Fünf Jahre ohne Social Media. Das mag für viele wie eine Strafe klingen, ist für mich aber Normalität geworden – ganz freiwillig. Außer WhatsApp findet sich keine solcher Apps auf meinem Handy. Doch jetzt breche ich diese Normalität für eine anstehende Prüfungsleistung. Die für mich ungewohnte Situation werde ich begleiten und meine Gedanken dabei festhalten.
Tag 1
Ich habe die App installiert und einen Account erstellt. Allerdings habe ich sie dann im Laufe des Tages vergessen. Für die kommenden Tage sind die Mitteilungen aktiviert, damit ich Instagram auch wirklich nutze.
Tag 2
Heute bin ich zuerst meinen engsten Freunden gefolgt. Sie haben sich daran gewöhnt, dass ich nicht in den sozialen Medien aktiv bin.
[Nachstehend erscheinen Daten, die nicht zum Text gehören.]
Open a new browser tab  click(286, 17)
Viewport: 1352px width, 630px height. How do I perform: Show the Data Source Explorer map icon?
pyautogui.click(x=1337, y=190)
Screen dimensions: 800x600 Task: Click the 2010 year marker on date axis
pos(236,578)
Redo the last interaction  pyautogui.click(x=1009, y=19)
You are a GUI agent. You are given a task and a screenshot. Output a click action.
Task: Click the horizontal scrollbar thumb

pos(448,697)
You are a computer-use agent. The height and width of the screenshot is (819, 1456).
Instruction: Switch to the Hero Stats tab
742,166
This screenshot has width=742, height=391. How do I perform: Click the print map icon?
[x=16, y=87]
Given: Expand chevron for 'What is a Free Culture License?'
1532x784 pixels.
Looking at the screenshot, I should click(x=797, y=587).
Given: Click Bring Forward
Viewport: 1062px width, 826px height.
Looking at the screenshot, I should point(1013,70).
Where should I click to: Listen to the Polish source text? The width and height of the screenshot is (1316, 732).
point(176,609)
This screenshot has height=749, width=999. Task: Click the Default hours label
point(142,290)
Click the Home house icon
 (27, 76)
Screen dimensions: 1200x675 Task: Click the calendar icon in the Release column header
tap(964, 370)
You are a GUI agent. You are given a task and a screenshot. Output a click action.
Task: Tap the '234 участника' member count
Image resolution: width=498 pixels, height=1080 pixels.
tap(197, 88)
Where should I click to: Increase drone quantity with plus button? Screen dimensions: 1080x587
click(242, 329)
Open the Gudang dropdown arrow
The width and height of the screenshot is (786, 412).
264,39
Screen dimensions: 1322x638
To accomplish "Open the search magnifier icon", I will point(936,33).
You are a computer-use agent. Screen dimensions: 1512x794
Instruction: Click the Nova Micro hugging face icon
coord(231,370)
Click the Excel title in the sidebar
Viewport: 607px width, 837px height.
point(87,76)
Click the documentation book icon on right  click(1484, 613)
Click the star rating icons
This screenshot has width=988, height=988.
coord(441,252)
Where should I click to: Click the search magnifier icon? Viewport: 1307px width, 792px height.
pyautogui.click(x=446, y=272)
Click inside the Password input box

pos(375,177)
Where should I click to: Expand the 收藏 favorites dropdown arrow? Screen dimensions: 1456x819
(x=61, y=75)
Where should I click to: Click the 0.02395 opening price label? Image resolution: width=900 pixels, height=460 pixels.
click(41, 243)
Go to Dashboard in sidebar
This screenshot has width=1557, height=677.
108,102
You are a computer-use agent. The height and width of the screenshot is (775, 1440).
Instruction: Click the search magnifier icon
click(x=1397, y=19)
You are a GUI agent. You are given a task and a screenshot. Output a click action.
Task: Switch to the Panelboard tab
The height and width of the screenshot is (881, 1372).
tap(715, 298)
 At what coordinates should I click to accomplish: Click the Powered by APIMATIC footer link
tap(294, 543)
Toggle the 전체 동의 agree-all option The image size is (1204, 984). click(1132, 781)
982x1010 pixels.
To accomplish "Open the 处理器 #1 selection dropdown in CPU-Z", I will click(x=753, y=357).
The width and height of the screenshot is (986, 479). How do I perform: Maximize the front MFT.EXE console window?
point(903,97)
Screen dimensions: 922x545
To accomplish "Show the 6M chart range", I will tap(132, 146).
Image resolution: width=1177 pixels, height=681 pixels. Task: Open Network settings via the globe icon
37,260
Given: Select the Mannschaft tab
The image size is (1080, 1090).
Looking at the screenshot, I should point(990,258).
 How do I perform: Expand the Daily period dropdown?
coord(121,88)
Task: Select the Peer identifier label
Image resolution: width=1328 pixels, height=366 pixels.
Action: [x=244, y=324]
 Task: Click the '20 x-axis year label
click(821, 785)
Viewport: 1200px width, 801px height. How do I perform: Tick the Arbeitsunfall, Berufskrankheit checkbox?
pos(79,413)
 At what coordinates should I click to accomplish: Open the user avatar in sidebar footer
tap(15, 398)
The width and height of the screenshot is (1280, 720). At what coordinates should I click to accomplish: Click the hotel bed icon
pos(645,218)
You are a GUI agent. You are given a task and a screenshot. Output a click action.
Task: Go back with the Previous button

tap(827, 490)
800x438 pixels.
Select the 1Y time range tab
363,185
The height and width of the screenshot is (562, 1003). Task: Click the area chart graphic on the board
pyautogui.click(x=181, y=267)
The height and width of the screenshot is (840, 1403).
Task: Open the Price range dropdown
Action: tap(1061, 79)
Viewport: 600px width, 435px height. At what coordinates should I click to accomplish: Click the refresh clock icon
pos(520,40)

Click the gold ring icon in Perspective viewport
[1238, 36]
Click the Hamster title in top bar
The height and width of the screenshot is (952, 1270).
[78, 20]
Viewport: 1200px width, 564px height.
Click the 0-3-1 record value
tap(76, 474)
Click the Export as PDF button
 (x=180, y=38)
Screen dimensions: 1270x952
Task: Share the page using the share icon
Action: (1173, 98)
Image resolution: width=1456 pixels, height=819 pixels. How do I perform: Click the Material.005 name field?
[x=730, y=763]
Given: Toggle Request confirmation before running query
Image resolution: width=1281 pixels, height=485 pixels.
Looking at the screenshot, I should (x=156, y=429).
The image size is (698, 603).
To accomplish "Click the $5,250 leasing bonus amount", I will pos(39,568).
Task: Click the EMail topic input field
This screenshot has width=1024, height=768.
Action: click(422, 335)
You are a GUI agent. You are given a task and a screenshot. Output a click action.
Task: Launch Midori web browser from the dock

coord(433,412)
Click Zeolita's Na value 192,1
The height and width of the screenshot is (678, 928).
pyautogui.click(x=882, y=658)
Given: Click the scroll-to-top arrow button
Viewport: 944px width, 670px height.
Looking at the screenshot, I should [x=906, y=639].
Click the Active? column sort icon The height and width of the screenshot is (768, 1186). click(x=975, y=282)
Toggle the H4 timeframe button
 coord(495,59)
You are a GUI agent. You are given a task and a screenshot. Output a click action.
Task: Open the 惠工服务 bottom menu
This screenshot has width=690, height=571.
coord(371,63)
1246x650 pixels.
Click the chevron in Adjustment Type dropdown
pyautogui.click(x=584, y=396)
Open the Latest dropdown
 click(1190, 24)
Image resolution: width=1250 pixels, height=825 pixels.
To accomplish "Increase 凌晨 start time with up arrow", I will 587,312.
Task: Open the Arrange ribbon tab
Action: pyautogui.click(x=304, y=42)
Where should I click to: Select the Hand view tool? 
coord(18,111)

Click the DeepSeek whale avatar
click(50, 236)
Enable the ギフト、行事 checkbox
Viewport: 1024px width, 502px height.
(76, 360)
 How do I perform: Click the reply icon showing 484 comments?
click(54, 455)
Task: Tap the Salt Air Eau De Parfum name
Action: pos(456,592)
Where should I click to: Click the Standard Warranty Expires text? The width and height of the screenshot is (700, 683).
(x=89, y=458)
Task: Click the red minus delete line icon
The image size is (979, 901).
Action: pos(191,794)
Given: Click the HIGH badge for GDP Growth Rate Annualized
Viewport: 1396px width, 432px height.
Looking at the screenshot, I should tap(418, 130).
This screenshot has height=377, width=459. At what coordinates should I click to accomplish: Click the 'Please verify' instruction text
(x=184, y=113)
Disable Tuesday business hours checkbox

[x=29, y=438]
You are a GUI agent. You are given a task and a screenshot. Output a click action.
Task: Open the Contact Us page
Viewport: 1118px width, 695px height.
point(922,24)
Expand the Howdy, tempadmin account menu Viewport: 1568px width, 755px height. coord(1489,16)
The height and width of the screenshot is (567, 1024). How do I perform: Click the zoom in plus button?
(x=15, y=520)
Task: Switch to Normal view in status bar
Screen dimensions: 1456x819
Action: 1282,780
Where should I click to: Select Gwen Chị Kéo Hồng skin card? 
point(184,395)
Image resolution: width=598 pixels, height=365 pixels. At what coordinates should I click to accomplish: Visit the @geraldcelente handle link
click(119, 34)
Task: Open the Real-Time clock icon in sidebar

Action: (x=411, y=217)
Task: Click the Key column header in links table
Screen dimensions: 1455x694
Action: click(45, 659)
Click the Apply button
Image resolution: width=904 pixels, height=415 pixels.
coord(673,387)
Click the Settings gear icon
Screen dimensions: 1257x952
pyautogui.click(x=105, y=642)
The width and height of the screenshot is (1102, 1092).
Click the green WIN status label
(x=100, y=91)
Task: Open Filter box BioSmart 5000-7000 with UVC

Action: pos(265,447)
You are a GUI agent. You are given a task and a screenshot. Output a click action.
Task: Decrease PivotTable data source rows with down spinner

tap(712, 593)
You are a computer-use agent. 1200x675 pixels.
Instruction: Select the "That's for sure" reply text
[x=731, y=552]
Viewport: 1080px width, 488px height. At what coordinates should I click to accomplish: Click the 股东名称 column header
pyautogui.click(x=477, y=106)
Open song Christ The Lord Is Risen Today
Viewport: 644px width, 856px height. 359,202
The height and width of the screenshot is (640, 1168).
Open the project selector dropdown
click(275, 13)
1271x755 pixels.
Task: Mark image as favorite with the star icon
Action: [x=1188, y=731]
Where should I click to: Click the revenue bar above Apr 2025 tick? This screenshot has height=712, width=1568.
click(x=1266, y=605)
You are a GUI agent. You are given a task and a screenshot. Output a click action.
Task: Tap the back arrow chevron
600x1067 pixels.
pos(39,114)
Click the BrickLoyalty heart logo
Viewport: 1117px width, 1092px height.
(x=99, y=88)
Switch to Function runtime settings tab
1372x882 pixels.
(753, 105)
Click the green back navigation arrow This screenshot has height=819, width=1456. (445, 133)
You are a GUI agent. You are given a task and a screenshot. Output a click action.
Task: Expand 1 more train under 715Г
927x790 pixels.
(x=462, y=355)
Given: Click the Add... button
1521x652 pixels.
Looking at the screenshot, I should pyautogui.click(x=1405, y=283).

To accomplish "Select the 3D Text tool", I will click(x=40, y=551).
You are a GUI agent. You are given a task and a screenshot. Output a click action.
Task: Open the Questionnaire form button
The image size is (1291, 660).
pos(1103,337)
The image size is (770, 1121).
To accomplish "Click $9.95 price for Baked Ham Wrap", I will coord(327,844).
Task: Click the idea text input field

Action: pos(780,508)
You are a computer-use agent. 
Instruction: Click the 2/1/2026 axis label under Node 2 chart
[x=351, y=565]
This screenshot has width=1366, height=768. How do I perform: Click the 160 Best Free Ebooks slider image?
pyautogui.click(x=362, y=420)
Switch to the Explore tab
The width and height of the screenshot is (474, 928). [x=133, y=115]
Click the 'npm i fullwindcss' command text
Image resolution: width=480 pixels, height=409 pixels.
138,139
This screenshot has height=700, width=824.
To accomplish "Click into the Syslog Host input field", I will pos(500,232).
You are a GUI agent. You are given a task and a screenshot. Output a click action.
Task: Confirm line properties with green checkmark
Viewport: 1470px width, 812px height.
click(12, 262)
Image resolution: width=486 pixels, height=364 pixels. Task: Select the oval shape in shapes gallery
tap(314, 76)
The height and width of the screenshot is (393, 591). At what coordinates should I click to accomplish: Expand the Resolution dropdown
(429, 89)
Teilweise kennen sie mich auch nur ohne. Daher kamen unter anderem folgende Reaktionen:
Trotz meiner Erklärung, dass ich Instagram für ein Projekt brauche, sind sie verwundert. Ich schaue mir ihre Profile an – Storys, Posts und Highlights. Das meiste was ich sehe: Essen. Mal die andere Seite zu sehen ist ganz interessant. Sonst bin ich dabei, wenn die Bilder entstehen. Jetzt sehe ich sie auf Instagram. Angucken muss ich mir das aber nicht unbedingt.
Tag 3
Mein Ziel heute: Influencer verfolgen. Ich habe bei meinen Freunden nachgefragt, wem sie so folgen und scrolle dann immer wieder durch die Profile. Zugegebenermaßen packt es mich nicht so richtig. Ich sehe nur Frühstückbowls, Outfits und Hauls. Für mich ist das irgendwie langweilig. Eigentlich sind es ja Fremde, die man sich da anguckt. Was da also der Reiz ist, versuche ich noch herauszufinden.
Tag 4
Heute ist ein sonniger Tag. Ich bin mit meinen Freunden in der Altstadt von Hannover spazieren. Wir trinken Kaffee und genießen das Wetter. Wieder Mal keine Zeit für Instagram. Oder wäre gerade das der richtige Zeitpunkt? Meine Freundin zückt ihr Handy und macht einen Boomerang von ihrem Coffee-to-go – ganz automatisch. Mein erster Gedanke hingegen: „Hoffentlich schmeckt der Kaffee“. Ich habe dieses Mitteilungsbedürfnis anscheinend nicht.
Tag 5
Für das besagte Projekt werden Daten von Instagramaccounts erhoben. Ich sitze also einige Stunden daran und schaue mir sämtliche Accounts von mehr oder weniger bekannten Personen an. Dabei fällt mir auf, wie viel täglich gepostet wird, sei es im Feed oder in der Story – irgendwie ermüdend. Erschreckend ist aber, wie schnell sich der Algorithmus anpasst. Nach kürzester Zeit ist meine Explore-Seite voll mit der Sportart, über die ich recherchiere.
Tag 6
Heute nehme ich mir vor, selbst etwas zu posten. Irgendwas in mir sträubt sich aber total dagegen. Ich habe immer gesagt, dass Social Media nicht zu mir passt. Vielleicht war es mir aus diesem Grund peinlich? Ich gucke mir zwar mittlerweile die Storys meiner Freunde gerne an, aber ich habe das Gefühl, meine Beiträge wären nicht wichtig genug. Vielleicht liegt es also daran und nicht am mangelnden Mitteilungsbedürfnis.
Tag 7
Der Wecker klingelt. Ich greife zum Handy und öffne Instagram – ganz automatisch. Ich sehe durch meine Nachrichten und gucke die Storys von meinen Freunden. Influencer reizen mich immer noch nicht, sie langweilen mich eher. Die viele Werbung nervt, im Fernsehen schalte ich sie ja auch weg. Und auch das angeblich so Authentische, was die Influencer nahbar machen soll, geht dadurch für mich total verloren.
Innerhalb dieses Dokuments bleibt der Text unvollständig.